注目の週がスタートした。2022年度の最終週という意味ではない。プーチンはこの1月、ウクライナ侵攻の最高司令官にロシア軍の制服組トップ、ゲラシモフ参謀総長を起用した。その際の命令がドンバス地方を3月末までに完全制圧せよというものだった。今週はその期限にあたっている。メディアが伝える情報を総合すると、ロシア軍の猛攻に対してウクライナ軍は、撤退の危機を何度も乗り越えながら耐えているようだ。相変わらず戦況は「厳しい状況」(ゼレンスキー大統領)が続いている。それでもウクライナ軍はプーチンが命じた期限を乗り切ろうとしている。一部軍事アナリストの間には「ロシア軍の攻勢がピークを過ぎた」との見方もある。そんな中でウクライナ軍の反転攻勢を期待する向きが多いが、ゼレンスキー大統領は「さらなる武器の供与がない限り反転攻勢を仕掛けられない」と西側陣営を挑発する発言をしている。

残り一週間を切った。プーチンの命令ははっきり言って“絶望的”だろう。それを意識したのか今度は「ベラルーシに戦術核を配備する」と宣っている。実行することは間違いないだろう。だが、ゲラシモフ参謀総長に命令した責任はどうなるのだろうか。側近のひとりでもある参謀総長の首を切るか。もはやそんなこともできないだろう。せいぜいできるのは威嚇のレベルアップ。同盟国ベラルーシに対する核配備だ。でもそれもおそらく逆効果だろう。今回の戦争に中立を装っている多くの友好的な国々に疑心暗鬼を植え付けるだけだ。時事通信によると26日にプーチンは国営テレビで、「1930年代にドイツ、イタリアのファシスト政権や軍国主義・日本が形成したような枢軸を西側諸国は新たにつくり始めている」と主張した。北大西洋条約機構(NATO)とアジア太平洋地域の連携強化についての見解を述べたものだが、時代認識があまりにも古すぎる。プーチンはすでに時代の流れから完全に取り残されている。

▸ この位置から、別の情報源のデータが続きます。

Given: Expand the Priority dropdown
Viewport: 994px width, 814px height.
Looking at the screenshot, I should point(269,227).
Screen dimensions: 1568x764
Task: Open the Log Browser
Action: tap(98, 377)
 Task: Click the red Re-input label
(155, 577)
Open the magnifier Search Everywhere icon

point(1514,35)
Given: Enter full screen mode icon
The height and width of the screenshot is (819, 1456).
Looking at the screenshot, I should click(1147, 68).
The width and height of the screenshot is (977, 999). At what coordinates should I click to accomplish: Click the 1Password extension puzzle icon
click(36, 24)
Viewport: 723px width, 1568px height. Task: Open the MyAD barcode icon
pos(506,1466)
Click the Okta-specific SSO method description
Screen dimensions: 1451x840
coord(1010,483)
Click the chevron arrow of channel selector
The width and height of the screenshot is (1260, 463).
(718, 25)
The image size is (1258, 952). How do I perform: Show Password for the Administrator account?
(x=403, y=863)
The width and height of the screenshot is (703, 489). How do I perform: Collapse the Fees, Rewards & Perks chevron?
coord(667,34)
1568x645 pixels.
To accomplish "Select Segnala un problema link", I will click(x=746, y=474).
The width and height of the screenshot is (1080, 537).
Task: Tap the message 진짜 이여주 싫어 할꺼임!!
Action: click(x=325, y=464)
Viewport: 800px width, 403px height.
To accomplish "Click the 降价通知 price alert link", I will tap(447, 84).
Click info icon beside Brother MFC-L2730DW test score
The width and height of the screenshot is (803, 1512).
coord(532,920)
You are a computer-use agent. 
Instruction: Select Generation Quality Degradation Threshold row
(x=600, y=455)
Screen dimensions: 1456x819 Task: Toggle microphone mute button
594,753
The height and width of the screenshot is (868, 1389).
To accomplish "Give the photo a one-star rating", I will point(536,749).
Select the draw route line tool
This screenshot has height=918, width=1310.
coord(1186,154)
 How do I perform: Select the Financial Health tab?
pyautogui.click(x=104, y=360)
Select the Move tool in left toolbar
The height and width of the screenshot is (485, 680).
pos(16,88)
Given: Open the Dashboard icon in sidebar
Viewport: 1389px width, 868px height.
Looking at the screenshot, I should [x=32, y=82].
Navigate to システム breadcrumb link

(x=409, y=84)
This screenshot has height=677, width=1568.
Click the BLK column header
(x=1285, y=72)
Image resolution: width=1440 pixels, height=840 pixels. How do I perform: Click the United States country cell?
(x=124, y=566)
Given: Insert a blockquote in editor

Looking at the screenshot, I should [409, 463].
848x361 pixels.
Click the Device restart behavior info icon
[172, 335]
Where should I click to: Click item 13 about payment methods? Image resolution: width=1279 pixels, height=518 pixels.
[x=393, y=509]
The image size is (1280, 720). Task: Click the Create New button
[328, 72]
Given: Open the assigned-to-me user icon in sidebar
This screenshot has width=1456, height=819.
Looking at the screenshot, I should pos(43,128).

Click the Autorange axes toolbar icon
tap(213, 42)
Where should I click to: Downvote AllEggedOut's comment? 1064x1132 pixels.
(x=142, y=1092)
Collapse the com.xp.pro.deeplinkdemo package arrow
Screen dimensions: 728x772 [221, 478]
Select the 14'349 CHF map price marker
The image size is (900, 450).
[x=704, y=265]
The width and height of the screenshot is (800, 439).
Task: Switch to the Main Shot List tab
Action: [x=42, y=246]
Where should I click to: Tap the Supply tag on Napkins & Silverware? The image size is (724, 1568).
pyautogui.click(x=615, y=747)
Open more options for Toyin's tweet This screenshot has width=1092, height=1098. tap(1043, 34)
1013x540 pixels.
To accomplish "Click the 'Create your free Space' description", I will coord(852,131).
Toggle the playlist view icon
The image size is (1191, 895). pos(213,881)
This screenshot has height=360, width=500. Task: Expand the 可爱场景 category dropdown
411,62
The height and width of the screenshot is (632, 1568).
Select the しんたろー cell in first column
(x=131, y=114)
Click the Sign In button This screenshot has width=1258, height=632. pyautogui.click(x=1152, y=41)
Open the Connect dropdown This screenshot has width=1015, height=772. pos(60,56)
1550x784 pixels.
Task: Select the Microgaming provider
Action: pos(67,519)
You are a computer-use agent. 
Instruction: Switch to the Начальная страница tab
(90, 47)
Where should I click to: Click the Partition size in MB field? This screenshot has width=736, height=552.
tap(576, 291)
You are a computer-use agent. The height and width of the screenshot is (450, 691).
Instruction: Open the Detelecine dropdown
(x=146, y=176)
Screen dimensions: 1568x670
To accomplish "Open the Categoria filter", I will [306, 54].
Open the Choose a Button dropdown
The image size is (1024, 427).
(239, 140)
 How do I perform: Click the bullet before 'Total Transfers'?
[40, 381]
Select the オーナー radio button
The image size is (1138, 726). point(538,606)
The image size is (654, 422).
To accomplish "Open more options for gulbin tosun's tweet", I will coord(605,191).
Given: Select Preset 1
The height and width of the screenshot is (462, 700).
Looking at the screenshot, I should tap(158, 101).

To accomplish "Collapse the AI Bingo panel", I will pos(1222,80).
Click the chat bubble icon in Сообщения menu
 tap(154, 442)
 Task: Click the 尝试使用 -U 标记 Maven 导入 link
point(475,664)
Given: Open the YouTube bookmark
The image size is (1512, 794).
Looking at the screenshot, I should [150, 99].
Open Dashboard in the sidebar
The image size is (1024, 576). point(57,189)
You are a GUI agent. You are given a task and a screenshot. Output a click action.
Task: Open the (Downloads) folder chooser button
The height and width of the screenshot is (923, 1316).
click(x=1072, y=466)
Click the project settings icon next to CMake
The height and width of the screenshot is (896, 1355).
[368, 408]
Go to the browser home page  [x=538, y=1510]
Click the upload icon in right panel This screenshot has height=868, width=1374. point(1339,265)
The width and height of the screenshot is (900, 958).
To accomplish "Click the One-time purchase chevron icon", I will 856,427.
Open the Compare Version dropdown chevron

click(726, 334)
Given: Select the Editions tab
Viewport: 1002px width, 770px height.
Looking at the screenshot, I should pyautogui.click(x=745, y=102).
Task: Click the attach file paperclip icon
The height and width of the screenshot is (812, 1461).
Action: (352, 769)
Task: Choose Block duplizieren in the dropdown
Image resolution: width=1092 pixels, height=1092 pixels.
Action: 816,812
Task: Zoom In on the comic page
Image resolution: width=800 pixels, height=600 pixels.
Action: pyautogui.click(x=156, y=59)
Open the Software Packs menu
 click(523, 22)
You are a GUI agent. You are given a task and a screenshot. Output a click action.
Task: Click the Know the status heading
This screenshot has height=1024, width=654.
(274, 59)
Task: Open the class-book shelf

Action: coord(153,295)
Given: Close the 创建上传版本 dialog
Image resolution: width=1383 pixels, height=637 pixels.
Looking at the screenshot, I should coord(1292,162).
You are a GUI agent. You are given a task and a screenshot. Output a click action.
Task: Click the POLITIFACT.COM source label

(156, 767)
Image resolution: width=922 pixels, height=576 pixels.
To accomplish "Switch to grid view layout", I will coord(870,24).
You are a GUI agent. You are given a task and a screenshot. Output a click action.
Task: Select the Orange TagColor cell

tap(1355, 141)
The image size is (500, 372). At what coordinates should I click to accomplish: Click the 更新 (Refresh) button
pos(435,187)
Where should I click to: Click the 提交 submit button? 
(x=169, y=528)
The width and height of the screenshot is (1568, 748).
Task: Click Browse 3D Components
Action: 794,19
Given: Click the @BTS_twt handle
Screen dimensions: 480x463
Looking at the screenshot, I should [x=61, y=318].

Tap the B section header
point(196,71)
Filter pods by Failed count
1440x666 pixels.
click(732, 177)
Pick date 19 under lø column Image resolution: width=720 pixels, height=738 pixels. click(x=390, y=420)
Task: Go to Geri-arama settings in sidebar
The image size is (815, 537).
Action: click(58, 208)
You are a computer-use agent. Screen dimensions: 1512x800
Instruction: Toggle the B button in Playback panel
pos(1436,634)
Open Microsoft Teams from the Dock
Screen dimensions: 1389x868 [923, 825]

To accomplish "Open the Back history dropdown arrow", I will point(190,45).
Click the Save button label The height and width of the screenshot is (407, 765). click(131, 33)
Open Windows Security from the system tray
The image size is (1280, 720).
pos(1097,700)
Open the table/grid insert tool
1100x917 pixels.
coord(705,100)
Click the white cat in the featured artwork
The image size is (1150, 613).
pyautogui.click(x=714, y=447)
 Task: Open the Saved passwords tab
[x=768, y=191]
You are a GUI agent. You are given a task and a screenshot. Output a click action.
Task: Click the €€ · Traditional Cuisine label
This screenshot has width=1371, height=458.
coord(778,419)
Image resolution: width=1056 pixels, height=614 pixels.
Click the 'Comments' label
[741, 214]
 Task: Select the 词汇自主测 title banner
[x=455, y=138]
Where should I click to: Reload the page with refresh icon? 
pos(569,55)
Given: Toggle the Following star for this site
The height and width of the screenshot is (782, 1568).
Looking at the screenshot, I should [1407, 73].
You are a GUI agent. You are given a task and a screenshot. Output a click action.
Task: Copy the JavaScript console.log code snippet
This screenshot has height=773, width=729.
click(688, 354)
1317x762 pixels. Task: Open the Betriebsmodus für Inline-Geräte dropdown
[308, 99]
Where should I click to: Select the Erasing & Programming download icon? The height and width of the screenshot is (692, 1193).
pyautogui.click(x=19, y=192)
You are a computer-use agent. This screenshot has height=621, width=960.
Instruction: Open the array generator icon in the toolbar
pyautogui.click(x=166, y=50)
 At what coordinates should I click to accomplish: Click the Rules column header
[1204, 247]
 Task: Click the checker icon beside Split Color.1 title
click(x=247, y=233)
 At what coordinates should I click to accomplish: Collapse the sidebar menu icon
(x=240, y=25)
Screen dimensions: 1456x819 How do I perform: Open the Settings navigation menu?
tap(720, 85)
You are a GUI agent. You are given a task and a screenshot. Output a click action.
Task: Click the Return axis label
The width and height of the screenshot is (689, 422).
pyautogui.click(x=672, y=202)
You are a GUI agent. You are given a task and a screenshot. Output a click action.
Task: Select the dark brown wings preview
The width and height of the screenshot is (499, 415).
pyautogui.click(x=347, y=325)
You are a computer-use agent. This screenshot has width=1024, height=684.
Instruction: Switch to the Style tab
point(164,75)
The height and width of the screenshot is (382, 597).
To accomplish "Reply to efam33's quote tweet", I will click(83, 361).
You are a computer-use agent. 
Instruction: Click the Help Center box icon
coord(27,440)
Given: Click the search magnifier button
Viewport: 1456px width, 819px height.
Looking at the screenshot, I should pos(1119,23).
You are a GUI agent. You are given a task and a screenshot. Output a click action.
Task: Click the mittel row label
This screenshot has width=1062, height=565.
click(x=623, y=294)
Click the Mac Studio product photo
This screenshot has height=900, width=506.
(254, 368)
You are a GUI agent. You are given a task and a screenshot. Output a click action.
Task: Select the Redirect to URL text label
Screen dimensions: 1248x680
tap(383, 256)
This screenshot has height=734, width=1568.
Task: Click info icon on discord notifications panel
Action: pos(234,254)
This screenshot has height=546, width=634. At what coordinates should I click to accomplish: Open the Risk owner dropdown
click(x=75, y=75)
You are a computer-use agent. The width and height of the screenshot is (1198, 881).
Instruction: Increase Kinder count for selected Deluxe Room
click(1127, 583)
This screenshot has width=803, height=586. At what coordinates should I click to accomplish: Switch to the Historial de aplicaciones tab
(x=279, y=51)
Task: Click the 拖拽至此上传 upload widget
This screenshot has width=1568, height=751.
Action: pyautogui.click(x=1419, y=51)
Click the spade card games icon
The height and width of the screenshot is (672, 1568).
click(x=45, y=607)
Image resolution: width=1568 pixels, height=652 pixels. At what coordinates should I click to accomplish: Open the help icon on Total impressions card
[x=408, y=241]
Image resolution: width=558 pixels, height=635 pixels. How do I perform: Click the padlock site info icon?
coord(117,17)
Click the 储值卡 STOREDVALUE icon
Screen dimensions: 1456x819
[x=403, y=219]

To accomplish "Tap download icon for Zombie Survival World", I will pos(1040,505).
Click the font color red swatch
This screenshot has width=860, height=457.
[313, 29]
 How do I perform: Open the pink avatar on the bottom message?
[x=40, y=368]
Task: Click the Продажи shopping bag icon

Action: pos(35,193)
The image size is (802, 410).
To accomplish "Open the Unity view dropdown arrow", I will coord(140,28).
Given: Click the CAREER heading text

国際刑事裁判書(ICC)が発行したプーチンの逮捕状を巡っても先週は大きな動きがあった。親ロシアのオーストリア司法当局者が、「(プーチンが同国を)訪問すれば逮捕する」と断言したのだ。さらに新ロシアでウクライナ戦争に中立的な立場を貫いている南アフリカのラマポーラ大統領報道官が、「(プーチン逮捕について)法的義務は認識している」と発言した。オーストリアも南アはICC加盟国。南アではこの8月にはBRICSの首脳会議が予定されている。プーチンは新興国やグローバルサウスでの支持を自らの政治基盤としている。仮に南アのBRICS首脳会議に出席でなければ、それ自体が政治的痛手になる。南アとしても逮捕しないことを前提に水面下で調整をしているものとみられるが、いずれにしてもプーチンの権威はこの問題で大きく傷ついた。9月にはインドでG20首脳会議がある。核で口頭威嚇するロシア、「早く武器よこせ」と反転攻勢に備えるウクライナ。“しゃもじ論争”している暇はどこにもない。